» **EXTRACT PROVIDED**:
Looking around, I saw many former world leaders, now plain citizens, come to bid farewell to the one-time enemy who had later become their brother in arms. There was the elder George Bush, whose son I had gotten to know so well, and at his side foreign kings and presidents who seemed, in this holy place, mere mortals, as were we all. I said hello to John Major, the ex-prime minister of Great Britain, and we were joined by another famous retiree, though younger than either of us, Bill Clinton. When Bill and I shook hands on the steps of the church, I felt as though we were two parishioners meeting after Mass on a Sunday morning back home. With us was Lech Walesa, the former president of Poland, who had captured the imagination of the world when he was nothing but a courageous electrician from Gdańsk daring to defy the might of the Soviet Union. We talked of the good old days and of the present, which didn’t seem so bad either, and swapping stories about our friend Boris reminded us of our own impermanence. The friendships and the memories warmed us in the cold spring air of Moscow, just as they continue to warm me in my advancing years. They are what propelled me to write this book, not to puff up my reputation but to record a moment in the all too brief span of time we human beings are given on earth.
Whether foreign or domestic, I’ve always had a passion for politics. The other day I heard a young man say on television that he was standing for election because he wanted to serve. I said to myself, “My friend, you seem nice, you have some charm, but you’re not telling the whole truth. Going into politics is both simpler and more complicated than that.” To be frank, politics is about wanting power, getting it, exercising it, and keeping it. Helping people comes with it naturally, because you’ll never be elected if you treat people badly. But no one will ever convince me, with all the experience I’ve had, that the motivations are strictly altruistic. No – we throw ourselves into politics because we love it.

» **GIVEN INSTRUCTION A**:
Reproduce, word for word, the stretch of the memoir excerpt from "Whether foreign or" through "we love it.".

» **PROVIDED DATA**:
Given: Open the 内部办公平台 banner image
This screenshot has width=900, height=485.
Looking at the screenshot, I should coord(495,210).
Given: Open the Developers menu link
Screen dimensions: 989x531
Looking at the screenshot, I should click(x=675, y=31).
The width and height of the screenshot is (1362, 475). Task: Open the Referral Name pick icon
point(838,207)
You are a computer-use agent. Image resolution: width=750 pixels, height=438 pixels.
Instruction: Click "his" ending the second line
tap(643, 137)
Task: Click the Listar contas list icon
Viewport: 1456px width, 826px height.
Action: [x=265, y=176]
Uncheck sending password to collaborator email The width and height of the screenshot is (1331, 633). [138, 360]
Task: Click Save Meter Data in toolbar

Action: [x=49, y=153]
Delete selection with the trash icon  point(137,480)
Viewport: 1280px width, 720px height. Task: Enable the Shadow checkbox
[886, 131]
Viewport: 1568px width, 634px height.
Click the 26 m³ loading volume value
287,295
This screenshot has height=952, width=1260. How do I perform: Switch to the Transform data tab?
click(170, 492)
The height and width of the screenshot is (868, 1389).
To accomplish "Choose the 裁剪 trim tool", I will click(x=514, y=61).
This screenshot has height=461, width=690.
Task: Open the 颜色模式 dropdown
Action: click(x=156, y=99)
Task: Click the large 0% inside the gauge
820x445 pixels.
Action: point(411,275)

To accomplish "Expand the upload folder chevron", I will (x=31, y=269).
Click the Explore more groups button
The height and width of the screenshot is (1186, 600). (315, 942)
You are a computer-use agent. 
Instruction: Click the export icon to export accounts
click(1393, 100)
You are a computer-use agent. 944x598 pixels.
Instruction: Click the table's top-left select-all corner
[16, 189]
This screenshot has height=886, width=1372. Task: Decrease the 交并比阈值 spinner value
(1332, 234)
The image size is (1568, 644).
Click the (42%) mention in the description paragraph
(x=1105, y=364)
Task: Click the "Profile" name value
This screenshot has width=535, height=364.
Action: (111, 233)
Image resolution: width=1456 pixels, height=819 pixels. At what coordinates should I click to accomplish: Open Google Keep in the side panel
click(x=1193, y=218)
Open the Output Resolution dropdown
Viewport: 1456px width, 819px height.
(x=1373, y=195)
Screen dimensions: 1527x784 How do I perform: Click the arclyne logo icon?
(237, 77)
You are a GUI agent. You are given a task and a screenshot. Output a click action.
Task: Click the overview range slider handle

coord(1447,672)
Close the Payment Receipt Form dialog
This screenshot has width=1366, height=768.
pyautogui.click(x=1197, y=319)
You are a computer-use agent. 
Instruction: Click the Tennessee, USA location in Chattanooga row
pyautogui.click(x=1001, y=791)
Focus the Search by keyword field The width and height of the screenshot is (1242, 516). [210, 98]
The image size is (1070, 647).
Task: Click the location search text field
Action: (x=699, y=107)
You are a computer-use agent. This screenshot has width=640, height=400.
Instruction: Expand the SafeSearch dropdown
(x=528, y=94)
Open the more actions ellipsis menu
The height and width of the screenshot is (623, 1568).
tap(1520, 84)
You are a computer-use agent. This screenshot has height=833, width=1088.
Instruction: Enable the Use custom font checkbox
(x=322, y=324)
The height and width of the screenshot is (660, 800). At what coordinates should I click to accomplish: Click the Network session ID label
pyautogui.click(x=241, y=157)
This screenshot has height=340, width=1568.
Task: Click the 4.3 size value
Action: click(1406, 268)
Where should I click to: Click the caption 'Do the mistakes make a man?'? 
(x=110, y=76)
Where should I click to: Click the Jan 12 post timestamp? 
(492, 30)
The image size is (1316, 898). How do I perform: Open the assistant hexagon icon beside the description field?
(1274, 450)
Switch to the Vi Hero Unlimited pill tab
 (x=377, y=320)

» **GIVEN INSTRUCTION B**:
Collect every line of the records that contains the string "This", treating uppercase and lowercase as distinct.

» **FINAL RESULT A**:
Whether foreign or domestic, I’ve always had a passion for politics. The other day I heard a young man say on television that he was standing for election because he wanted to serve. I said to myself, “My friend, you seem nice, you have some charm, but you’re not telling the whole truth. Going into politics is both simpler and more complicated than that.” To be frank, politics is about wanting power, getting it, exercising it, and keeping it. Helping people comes with it naturally, because you’ll never be elected if you treat people badly. But no one will ever convince me, with all the experience I’ve had, that the motivations are strictly altruistic. No – we throw ourselves into politics because we love it.

» **FINAL RESULT B**:
This screenshot has width=900, height=485.
This screenshot has height=952, width=1260. How do I perform: Switch to the Transform data tab?
This screenshot has height=461, width=690.
This screenshot has height=886, width=1372. Task: Decrease the 交并比阈值 spinner value
This screenshot has width=535, height=364.
This screenshot has width=1366, height=768.
You are a computer-use agent. This screenshot has width=640, height=400.
You are a computer-use agent. This screenshot has height=833, width=1088.
This screenshot has height=340, width=1568.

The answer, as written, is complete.